PORTLAND, Ore. (KPTV) – For the next year, FOX 12 is counting down to America’s 250th birthday by sharing stories of Pacific Northwest history. In this segment, FOX 12 shares the story of Oregon’s first and oldest hospital.
“You fortified with friendship and prayer and caring more than treating her body. You nourished her soul more than giving her hope. You gave her happiness recognition and kinds of personal fulfillment she had never before experienced,” said Akiko Erwin.
Erwin is grateful for the cancer treatment her mother received at Providence St. Vincent Medical Center. Both of her parents would end up being cancer patients at the hospital; her father treated at no charge.
“It’s very rare I think, you know, when you see that much compassion and love for the patients,” Erwin said.
Her gratitude has translated into lifelong support of the hospital, including tens of thousands of dollars in donations and hundreds of hours in volunteer service.
“I believe in what they said about helping the poor and those who are sick, who need help, and many can’t get help but they can come to St. Vincent and that someone would take care of them,” Erwin said.
Providence St. Vincent Medical Center got its start 150 years ago, fueled by the grit and determination of a Catholic sister.
Mother Joseph is described as intelligent, politically savvy, and a skilled craftswoman. Her father was a respected coachmaker; she used the carpentry and design skills she learned from him to build some of the Northwest’s first hospitals.
“The challenges they faced was that they had to raise money themselves so they went house-to-house to collect alms and they went off to the mines to collect gold nuggets from the Irish miners,” said Sister Lynda Thompson with Providence St. Vincent Medical Center.
Mother Joseph and four other sisters traveled from Montreal to the Portland-Vancouver area with the mandate and desire to care for the poor and the sick.
With a thousand dollars and donated land, the sisters opened the doors of Oregon’s first permanent hospital in 1875 at NW 12th and NW Marshall.
“The fact that they did what they did in collaboration with all kinds of people, not by themselves sitting on a hill but they were able to — people recognize that there was something here worth their investment,” said Sister Thompson.
It turned out the initial land was in a flood plain, so in 1895 it moved to its current location near the intersection of Highway 26 and Highway 217 in Washington County.
“This is the busiest emergency department in the Portland metro area, and in terms of maternity care, we do more deliveries here at St. Vincent than anyone else in Oregon,” said Raymond Moreno, MD and Chief Executive at Providence St. Vincent.
The hospital has become a referral center for complicated cases in cardiac and neuro care, and as it celebrates its 150th year, Providence St.
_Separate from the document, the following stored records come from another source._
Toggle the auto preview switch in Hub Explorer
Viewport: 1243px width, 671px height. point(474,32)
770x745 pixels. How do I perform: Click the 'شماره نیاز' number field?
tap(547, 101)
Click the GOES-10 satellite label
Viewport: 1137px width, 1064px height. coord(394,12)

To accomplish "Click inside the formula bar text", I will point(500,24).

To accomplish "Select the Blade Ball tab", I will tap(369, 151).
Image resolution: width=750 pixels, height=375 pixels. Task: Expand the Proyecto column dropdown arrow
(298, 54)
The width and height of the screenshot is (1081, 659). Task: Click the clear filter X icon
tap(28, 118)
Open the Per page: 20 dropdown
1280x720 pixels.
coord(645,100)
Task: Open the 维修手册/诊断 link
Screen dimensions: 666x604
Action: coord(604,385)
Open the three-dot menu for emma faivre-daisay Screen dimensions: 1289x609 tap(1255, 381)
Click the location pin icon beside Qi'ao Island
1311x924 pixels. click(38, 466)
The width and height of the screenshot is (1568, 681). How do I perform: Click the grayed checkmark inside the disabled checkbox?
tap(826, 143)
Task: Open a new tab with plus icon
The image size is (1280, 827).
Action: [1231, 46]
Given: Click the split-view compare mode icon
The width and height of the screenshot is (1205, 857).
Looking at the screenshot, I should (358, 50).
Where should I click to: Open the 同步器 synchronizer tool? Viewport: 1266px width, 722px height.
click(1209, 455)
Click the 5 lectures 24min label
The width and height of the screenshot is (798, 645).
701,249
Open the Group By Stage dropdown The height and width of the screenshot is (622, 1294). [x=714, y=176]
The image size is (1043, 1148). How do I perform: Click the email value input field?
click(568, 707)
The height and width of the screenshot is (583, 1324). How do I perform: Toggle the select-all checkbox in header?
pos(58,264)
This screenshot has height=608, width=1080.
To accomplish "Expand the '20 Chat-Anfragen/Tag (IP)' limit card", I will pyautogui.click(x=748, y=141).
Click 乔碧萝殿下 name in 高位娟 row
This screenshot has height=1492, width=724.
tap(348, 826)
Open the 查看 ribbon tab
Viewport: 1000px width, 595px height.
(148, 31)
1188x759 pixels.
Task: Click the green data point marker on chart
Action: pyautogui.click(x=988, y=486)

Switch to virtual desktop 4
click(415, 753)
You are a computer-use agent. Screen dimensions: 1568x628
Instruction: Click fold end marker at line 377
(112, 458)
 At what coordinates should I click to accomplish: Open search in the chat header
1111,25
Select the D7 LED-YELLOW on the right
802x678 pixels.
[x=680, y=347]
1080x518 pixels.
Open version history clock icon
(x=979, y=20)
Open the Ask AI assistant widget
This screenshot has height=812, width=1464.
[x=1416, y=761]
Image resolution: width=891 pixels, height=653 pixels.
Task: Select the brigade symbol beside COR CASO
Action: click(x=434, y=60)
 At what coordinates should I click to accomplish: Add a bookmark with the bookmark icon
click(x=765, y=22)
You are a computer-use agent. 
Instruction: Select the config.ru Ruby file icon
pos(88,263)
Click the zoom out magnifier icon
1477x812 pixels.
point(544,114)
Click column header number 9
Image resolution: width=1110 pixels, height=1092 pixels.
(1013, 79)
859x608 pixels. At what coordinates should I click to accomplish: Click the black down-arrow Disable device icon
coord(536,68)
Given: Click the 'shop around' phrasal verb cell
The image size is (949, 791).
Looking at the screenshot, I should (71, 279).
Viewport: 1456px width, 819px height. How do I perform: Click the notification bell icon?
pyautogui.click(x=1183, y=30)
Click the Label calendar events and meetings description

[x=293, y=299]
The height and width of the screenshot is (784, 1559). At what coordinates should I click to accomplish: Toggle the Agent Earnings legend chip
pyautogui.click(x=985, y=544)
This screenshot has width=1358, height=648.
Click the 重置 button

Vincent just completed a $45 million emergency room renovation, paid for entirely by private donors.
“So I think this piece of the community, the community supporting a hospital as a public good as a service to the community, it still resonates 150 years later,” said Moreno.
Decades ago, the Sisters of Providence turned over the daily operation of the medical center to a non-religious board. But Moreno says administrators try to remember the institutions historic mission.
“Even in this environment keeping an eye on we are here to serve people especially the poor and the vulnerable is for real,” Moreno said.
It is the support of thousands of people over the years that brought St. Vincent to where it is today, celebrating its 150th year.
“We’re celebrating the landmark of a building and an institution but it’s really the story of like countless people, that’s kind of cool, so to be part of this tradition is actually part of what makes it special to be here,” said Moreno.
Mother Joseph established a network of hospitals reaching into Washington, Oregon, Alaska, and Montana.
In 1999, at the request of a group of Vancouver 6th graders, the Legislature passed a bill declaring her birthday, April 16, as Mother Joseph Day in Washington state.